> _Provided data_:
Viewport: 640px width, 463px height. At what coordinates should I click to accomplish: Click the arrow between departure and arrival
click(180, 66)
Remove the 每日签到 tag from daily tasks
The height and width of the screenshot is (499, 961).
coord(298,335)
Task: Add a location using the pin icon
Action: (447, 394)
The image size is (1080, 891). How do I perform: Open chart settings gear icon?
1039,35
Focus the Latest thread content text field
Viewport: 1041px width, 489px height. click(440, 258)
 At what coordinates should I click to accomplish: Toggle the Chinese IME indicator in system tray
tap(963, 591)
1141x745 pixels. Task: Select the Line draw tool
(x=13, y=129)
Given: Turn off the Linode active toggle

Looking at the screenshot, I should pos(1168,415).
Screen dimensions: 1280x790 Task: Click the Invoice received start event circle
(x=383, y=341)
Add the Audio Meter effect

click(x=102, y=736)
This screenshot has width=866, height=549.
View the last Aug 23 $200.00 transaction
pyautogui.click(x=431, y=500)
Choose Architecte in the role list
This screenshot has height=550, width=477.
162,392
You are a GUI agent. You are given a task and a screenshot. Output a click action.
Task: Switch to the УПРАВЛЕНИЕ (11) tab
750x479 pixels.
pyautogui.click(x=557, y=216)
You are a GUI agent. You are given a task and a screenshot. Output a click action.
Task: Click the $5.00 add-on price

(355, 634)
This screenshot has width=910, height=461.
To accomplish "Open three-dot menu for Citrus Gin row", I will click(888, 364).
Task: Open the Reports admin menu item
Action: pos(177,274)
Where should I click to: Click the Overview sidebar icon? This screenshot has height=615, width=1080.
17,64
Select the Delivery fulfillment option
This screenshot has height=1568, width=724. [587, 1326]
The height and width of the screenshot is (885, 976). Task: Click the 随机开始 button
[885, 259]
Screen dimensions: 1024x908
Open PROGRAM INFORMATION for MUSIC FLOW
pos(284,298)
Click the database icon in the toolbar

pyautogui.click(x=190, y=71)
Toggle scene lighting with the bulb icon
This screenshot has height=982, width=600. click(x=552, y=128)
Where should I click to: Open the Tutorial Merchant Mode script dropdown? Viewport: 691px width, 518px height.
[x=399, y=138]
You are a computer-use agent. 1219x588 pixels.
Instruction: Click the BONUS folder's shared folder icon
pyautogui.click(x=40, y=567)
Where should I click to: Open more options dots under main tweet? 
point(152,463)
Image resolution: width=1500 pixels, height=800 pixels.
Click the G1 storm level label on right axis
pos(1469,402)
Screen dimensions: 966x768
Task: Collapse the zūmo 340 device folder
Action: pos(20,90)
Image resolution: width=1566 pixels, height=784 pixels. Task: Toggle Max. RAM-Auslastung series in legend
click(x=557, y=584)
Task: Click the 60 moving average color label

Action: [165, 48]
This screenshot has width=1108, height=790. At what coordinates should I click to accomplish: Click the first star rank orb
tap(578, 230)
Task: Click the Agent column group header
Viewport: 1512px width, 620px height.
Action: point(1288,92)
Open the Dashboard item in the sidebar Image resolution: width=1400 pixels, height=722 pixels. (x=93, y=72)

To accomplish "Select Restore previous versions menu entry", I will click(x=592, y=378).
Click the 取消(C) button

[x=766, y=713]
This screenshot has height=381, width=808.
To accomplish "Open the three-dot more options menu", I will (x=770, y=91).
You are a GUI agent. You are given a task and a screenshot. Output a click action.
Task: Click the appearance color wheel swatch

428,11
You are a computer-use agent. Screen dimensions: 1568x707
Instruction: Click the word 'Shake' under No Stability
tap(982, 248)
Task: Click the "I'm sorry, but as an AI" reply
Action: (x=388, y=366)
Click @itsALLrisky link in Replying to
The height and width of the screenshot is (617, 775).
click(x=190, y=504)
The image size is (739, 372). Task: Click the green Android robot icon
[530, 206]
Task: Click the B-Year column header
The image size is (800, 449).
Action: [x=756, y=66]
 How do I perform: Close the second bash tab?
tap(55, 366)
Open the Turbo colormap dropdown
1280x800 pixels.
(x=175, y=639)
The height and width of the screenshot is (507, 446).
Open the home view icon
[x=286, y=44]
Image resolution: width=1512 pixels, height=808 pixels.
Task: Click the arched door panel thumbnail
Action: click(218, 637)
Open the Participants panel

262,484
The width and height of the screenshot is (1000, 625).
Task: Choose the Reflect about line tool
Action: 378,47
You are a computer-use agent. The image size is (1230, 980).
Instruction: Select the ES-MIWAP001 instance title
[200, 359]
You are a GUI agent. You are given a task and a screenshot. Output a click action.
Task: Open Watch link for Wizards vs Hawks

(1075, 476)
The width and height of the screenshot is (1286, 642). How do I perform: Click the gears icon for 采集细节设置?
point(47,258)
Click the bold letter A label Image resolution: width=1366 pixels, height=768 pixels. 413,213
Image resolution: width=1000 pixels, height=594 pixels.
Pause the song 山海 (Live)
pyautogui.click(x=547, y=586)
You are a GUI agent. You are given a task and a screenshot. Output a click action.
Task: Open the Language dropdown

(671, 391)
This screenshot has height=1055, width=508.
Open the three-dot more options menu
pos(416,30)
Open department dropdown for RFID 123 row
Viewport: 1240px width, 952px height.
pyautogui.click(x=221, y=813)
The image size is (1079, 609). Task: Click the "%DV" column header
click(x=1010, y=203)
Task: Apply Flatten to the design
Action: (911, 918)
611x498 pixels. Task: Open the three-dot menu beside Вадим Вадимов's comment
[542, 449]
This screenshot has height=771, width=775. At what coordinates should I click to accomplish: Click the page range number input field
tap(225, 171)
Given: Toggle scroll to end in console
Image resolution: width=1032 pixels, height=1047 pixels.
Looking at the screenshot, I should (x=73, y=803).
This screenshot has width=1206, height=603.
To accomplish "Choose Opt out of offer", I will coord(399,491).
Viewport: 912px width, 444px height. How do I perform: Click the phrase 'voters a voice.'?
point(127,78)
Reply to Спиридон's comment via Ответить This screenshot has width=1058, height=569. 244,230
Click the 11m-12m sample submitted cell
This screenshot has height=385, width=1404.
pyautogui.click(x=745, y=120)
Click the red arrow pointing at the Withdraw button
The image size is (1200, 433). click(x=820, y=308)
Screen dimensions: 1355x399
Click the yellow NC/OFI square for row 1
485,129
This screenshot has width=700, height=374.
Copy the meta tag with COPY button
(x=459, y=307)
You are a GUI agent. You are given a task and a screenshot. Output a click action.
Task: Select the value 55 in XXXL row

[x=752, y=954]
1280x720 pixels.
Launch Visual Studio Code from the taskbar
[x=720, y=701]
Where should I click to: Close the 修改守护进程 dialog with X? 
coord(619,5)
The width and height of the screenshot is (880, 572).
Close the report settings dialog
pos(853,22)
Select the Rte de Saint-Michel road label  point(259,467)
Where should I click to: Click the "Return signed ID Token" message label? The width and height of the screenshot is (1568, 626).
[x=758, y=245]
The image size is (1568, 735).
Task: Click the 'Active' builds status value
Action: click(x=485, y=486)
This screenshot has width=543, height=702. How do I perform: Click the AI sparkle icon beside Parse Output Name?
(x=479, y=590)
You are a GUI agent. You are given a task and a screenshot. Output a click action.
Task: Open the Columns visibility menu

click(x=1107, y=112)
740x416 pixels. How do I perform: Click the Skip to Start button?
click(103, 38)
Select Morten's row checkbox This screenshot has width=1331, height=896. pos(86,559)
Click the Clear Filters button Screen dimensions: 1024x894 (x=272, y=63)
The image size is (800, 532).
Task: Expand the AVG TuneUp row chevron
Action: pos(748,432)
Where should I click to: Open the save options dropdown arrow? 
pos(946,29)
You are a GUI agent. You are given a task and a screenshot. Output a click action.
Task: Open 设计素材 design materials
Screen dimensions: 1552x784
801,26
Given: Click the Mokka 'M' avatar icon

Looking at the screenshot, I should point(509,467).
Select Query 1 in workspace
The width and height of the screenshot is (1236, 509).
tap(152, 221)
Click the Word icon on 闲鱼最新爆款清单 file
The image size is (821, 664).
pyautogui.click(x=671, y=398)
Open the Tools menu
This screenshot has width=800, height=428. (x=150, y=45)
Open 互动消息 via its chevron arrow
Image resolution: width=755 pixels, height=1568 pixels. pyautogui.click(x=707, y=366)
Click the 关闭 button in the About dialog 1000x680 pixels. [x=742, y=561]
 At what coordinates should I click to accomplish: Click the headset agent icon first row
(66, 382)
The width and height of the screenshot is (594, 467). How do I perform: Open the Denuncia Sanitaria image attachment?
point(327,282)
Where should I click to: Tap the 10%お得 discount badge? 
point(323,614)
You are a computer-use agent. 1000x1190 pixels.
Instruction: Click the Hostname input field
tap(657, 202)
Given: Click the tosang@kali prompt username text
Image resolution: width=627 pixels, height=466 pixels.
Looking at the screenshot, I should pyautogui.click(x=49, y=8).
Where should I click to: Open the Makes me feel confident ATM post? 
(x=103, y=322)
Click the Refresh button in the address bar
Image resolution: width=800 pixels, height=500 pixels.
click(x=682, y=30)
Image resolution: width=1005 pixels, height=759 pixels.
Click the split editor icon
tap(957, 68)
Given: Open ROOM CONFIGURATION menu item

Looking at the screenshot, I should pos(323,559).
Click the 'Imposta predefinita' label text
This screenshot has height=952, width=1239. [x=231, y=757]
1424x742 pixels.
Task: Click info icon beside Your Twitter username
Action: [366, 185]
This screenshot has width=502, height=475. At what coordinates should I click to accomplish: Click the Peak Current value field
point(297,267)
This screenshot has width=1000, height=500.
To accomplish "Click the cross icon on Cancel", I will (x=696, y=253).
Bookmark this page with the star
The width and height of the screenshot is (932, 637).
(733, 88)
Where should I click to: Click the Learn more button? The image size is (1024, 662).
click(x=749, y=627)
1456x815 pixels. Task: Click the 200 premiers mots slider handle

> _Task description_:
Taking the records as a whole, report how many of their lines include the word "computer". Nothing but the number is wanted.

> _Result below_:
4